__Data section__

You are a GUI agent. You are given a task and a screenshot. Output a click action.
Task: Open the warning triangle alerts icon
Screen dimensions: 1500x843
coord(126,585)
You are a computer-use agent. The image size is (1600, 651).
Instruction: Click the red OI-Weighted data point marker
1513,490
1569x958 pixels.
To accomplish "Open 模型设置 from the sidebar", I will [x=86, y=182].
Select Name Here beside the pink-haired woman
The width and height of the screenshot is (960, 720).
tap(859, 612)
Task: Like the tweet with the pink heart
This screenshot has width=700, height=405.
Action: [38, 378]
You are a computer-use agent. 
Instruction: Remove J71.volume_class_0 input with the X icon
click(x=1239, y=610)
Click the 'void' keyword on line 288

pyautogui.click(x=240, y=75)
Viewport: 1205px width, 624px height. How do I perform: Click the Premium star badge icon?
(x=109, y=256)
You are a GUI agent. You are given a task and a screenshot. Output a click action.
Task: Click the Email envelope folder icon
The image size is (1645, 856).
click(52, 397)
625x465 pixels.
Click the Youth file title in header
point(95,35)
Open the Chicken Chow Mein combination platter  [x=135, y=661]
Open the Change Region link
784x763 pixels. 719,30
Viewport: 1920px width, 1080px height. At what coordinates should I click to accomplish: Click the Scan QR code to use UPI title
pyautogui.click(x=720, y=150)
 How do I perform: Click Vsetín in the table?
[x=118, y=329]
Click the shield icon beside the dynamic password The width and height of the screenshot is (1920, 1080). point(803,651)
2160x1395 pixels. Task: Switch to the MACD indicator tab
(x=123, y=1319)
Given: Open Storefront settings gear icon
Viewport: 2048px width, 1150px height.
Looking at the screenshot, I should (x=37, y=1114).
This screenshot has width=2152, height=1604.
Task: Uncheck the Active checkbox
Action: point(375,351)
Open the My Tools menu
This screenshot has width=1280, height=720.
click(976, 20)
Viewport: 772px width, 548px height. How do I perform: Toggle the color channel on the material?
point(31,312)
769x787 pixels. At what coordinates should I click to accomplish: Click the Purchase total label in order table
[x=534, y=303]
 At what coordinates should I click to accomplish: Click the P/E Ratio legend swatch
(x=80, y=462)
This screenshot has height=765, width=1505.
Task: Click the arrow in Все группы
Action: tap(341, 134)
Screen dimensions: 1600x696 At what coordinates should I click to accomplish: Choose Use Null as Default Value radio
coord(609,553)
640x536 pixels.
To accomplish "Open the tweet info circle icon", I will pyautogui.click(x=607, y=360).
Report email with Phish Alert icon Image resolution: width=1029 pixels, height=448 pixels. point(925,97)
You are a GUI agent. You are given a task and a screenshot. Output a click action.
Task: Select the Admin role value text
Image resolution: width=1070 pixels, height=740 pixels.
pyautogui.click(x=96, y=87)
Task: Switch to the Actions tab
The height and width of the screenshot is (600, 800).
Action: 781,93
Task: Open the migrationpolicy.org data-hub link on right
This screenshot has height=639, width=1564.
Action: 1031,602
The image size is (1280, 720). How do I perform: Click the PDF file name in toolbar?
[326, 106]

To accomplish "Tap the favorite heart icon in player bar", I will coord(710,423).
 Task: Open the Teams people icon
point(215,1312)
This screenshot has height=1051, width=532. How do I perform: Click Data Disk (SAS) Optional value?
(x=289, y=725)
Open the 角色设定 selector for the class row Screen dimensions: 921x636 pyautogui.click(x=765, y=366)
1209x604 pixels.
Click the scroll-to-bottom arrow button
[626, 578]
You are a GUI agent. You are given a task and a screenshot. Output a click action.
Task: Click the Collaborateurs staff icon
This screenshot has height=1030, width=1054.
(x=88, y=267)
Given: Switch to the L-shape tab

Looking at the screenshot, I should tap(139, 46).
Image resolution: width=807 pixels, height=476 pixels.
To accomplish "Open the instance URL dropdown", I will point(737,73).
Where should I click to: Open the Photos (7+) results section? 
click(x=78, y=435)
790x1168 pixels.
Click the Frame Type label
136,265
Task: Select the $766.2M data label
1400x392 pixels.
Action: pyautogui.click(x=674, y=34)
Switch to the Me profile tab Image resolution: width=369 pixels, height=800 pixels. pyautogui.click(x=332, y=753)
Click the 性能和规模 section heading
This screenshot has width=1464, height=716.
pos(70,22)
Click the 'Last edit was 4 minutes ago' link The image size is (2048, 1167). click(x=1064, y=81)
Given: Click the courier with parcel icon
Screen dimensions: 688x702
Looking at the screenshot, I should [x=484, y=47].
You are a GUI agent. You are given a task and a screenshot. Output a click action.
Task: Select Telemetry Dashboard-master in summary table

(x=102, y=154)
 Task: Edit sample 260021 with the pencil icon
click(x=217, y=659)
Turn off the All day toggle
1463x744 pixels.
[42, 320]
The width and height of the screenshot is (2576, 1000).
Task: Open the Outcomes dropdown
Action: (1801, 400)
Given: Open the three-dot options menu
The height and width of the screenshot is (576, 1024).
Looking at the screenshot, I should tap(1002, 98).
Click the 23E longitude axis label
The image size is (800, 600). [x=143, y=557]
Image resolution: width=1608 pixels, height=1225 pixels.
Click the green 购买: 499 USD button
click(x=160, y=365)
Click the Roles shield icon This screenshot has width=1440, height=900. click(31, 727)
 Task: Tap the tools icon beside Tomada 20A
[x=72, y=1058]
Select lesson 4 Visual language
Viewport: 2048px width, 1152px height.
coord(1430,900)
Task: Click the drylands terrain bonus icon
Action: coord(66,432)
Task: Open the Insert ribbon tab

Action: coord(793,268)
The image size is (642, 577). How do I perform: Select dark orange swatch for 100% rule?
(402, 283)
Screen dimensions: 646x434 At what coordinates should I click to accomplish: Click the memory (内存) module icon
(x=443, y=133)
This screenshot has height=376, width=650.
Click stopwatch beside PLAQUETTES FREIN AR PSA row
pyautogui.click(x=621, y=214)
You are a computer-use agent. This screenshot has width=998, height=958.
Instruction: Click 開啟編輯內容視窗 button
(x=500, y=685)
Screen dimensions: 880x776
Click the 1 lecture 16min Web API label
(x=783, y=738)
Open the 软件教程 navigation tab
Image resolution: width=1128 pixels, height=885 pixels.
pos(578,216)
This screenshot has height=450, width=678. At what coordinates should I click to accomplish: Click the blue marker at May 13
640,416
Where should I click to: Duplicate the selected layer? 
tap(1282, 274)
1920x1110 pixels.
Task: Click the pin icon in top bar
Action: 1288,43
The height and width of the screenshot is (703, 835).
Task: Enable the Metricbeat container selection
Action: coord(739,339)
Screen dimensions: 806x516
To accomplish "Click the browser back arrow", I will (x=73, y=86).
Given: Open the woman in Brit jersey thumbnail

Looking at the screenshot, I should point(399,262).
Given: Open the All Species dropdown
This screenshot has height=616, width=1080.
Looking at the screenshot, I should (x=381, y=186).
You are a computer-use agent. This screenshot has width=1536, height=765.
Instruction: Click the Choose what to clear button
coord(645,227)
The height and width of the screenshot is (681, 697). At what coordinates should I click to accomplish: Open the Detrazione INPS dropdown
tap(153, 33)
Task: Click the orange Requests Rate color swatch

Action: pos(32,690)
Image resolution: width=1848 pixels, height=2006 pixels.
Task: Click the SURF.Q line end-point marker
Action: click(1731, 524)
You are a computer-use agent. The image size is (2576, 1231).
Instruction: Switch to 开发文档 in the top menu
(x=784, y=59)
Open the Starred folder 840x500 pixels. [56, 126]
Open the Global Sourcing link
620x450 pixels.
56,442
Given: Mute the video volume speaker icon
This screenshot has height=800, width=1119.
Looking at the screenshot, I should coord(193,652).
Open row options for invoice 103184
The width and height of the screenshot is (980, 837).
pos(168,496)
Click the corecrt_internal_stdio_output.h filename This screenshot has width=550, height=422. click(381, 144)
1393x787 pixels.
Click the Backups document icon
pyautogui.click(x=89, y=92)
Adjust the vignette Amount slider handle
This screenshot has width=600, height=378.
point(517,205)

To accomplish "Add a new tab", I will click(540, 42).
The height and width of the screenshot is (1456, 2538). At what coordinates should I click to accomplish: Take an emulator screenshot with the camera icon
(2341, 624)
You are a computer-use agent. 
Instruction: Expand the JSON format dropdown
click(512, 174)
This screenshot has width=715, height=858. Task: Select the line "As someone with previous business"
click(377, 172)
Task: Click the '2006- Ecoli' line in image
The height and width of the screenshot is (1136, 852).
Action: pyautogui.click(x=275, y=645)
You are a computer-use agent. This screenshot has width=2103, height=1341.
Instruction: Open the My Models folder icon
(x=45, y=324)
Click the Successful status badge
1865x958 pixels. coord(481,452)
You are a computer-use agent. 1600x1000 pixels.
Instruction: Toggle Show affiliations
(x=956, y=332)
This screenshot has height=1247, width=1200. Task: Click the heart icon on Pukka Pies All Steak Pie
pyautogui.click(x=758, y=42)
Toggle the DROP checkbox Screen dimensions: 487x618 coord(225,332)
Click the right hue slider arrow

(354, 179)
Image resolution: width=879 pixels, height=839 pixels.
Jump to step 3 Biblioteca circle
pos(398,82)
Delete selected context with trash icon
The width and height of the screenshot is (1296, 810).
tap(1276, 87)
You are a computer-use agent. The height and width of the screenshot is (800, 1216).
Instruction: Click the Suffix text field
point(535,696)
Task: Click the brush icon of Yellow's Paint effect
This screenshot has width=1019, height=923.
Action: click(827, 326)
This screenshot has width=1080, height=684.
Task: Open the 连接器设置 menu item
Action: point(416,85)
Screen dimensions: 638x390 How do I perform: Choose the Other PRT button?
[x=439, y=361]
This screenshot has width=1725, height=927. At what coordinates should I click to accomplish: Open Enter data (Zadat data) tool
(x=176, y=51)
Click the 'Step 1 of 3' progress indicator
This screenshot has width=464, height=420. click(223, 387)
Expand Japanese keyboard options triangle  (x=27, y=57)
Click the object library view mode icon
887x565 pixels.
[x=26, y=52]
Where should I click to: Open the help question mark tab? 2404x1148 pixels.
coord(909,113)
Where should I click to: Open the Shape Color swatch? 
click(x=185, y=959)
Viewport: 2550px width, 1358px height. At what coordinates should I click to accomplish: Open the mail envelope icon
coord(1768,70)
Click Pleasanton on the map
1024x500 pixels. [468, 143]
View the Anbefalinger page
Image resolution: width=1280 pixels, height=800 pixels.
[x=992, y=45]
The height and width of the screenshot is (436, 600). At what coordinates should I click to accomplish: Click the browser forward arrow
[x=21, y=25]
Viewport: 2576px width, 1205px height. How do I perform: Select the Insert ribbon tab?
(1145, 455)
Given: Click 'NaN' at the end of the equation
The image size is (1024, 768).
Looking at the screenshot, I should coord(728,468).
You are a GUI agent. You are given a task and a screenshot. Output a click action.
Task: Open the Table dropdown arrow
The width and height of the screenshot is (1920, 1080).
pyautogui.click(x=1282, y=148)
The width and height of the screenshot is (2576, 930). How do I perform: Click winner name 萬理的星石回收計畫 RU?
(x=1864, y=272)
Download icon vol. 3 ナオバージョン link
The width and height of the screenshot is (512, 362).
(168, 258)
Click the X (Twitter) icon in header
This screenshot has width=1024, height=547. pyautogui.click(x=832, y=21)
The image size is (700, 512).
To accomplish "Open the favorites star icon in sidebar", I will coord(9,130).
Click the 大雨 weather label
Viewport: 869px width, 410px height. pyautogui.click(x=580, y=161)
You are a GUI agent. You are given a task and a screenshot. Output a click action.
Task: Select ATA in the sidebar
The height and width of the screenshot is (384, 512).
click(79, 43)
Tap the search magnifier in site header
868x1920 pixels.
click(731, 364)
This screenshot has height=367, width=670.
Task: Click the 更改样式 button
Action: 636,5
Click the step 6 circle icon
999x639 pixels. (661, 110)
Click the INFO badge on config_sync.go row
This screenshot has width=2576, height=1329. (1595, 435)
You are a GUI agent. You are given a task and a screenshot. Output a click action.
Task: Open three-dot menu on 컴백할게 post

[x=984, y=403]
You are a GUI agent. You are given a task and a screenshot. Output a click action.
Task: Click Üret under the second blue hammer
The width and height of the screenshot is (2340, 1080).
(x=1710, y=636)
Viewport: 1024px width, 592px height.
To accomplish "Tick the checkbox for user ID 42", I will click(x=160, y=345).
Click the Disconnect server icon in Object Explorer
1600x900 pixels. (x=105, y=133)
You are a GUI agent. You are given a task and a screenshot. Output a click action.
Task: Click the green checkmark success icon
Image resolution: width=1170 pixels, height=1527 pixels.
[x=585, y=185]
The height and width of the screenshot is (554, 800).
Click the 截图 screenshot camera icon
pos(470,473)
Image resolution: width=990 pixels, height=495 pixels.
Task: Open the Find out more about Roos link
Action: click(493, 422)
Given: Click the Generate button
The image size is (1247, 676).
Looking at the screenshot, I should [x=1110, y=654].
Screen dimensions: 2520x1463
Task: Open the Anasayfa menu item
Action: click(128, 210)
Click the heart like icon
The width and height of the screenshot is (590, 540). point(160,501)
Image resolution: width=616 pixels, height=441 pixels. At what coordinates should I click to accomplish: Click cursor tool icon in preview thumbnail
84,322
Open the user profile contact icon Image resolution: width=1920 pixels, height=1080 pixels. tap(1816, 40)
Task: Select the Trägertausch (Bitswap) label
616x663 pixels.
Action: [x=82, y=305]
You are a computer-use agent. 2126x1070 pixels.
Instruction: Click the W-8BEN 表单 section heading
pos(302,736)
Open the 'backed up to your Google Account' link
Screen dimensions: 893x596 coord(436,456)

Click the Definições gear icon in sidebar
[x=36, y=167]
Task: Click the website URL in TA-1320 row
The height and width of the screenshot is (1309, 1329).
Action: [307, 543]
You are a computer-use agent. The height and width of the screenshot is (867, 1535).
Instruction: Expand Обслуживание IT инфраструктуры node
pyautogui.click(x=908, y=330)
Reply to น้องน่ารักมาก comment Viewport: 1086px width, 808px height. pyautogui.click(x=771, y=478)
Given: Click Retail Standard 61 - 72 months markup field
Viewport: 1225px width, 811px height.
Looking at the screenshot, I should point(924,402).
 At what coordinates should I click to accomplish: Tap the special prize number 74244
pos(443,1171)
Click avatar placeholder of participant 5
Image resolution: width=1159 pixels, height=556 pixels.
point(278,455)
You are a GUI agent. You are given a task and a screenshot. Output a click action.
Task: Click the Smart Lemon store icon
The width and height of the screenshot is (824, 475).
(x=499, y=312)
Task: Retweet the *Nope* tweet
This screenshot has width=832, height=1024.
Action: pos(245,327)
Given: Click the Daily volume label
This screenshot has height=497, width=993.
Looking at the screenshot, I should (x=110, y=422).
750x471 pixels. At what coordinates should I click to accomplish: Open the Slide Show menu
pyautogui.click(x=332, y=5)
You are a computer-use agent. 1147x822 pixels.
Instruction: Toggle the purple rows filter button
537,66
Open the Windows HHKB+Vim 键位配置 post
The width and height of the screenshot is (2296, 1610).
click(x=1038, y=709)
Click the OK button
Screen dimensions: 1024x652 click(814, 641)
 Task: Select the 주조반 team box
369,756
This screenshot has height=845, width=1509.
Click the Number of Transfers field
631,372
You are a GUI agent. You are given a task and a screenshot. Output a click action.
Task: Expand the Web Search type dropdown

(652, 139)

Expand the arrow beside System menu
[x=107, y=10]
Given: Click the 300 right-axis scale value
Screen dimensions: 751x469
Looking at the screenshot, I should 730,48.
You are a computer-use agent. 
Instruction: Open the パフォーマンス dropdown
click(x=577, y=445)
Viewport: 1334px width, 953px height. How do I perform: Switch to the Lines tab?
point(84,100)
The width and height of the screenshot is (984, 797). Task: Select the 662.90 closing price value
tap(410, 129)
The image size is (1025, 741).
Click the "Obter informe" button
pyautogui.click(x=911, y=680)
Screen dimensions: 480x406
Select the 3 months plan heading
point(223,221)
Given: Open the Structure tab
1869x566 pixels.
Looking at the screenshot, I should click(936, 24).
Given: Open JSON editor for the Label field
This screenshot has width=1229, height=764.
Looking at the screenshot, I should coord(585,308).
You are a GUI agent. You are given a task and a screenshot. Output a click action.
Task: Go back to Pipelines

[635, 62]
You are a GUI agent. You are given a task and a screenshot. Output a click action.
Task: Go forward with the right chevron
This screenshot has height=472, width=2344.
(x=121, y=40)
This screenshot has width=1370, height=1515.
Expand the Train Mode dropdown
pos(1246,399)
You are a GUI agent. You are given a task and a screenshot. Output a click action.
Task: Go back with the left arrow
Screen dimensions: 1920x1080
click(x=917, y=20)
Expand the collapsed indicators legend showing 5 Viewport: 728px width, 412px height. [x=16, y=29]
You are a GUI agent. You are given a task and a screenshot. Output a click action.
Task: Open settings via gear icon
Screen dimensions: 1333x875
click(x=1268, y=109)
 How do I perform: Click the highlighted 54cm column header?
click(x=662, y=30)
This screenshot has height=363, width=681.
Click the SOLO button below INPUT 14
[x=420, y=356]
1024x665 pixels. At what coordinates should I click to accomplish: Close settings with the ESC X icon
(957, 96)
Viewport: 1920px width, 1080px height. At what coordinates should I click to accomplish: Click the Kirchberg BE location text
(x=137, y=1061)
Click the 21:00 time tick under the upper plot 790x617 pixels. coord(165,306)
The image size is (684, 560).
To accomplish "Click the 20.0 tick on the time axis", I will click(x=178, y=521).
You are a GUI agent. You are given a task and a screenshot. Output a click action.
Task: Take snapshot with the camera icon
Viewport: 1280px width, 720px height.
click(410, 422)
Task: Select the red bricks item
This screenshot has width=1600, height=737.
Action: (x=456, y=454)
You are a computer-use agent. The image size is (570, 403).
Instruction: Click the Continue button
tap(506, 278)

__Written request__
Rewrite the entries between the line holding "Tap the search magnifier in site header" and the line holding "[x=984, y=403]", inclusive, replacing "search magnifier" with "magnifying glass" and leaving everything else unchanged.

__Final result__
Tap the magnifying glass in site header
868x1920 pixels.
click(731, 364)
This screenshot has height=367, width=670.
Task: Click the 更改样式 button
Action: 636,5
Click the step 6 circle icon
999x639 pixels. (661, 110)
Click the INFO badge on config_sync.go row
This screenshot has width=2576, height=1329. (1595, 435)
You are a GUI agent. You are given a task and a screenshot. Output a click action.
Task: Open three-dot menu on 컴백할게 post

[x=984, y=403]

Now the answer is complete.